- EXERCISE AIM
Please give the data again in full, exactly as provided.

##### SOURCE MATERIAL

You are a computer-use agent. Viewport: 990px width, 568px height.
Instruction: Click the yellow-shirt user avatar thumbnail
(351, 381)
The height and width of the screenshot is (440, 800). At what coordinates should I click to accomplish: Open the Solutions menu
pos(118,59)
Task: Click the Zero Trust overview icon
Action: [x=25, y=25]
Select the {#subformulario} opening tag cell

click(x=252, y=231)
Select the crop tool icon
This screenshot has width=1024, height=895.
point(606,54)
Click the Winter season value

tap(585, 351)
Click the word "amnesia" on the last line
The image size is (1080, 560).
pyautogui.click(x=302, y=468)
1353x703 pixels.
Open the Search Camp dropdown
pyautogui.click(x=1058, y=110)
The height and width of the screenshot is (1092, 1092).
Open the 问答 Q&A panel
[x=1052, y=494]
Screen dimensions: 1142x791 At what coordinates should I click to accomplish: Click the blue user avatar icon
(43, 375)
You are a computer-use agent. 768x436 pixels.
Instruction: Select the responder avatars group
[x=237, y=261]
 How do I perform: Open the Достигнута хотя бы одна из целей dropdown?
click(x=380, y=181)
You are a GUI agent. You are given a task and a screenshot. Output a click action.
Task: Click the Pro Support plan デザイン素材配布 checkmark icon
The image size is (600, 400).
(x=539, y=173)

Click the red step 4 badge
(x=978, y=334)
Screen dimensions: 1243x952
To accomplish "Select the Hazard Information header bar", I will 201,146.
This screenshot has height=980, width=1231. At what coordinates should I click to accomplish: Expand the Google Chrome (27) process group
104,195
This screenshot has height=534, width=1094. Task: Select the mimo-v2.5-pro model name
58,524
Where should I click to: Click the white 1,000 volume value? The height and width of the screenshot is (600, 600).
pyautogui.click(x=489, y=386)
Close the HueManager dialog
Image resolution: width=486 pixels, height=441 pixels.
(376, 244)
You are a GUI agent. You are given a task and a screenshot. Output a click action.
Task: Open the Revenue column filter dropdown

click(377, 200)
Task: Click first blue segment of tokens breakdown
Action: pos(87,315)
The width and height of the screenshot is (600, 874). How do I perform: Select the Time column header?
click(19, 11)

##########

- OUTPUT BELOW
You are a computer-use agent. Viewport: 990px width, 568px height.
Instruction: Click the yellow-shirt user avatar thumbnail
(351, 381)
The height and width of the screenshot is (440, 800). At what coordinates should I click to accomplish: Open the Solutions menu
pos(118,59)
Task: Click the Zero Trust overview icon
Action: [x=25, y=25]
Select the {#subformulario} opening tag cell

click(x=252, y=231)
Select the crop tool icon
This screenshot has width=1024, height=895.
point(606,54)
Click the Winter season value

tap(585, 351)
Click the word "amnesia" on the last line
The image size is (1080, 560).
pyautogui.click(x=302, y=468)
1353x703 pixels.
Open the Search Camp dropdown
pyautogui.click(x=1058, y=110)
The height and width of the screenshot is (1092, 1092).
Open the 问答 Q&A panel
[x=1052, y=494]
Screen dimensions: 1142x791 At what coordinates should I click to accomplish: Click the blue user avatar icon
(43, 375)
You are a computer-use agent. 768x436 pixels.
Instruction: Select the responder avatars group
[x=237, y=261]
 How do I perform: Open the Достигнута хотя бы одна из целей dropdown?
click(x=380, y=181)
You are a GUI agent. You are given a task and a screenshot. Output a click action.
Task: Click the Pro Support plan デザイン素材配布 checkmark icon
The image size is (600, 400).
(x=539, y=173)

Click the red step 4 badge
(x=978, y=334)
Screen dimensions: 1243x952
To accomplish "Select the Hazard Information header bar", I will 201,146.
This screenshot has height=980, width=1231. At what coordinates should I click to accomplish: Expand the Google Chrome (27) process group
104,195
This screenshot has height=534, width=1094. Task: Select the mimo-v2.5-pro model name
58,524
Where should I click to: Click the white 1,000 volume value? The height and width of the screenshot is (600, 600).
pyautogui.click(x=489, y=386)
Close the HueManager dialog
Image resolution: width=486 pixels, height=441 pixels.
(376, 244)
You are a GUI agent. You are given a task and a screenshot. Output a click action.
Task: Open the Revenue column filter dropdown

click(377, 200)
Task: Click first blue segment of tokens breakdown
Action: pos(87,315)
The width and height of the screenshot is (600, 874). How do I perform: Select the Time column header?
click(19, 11)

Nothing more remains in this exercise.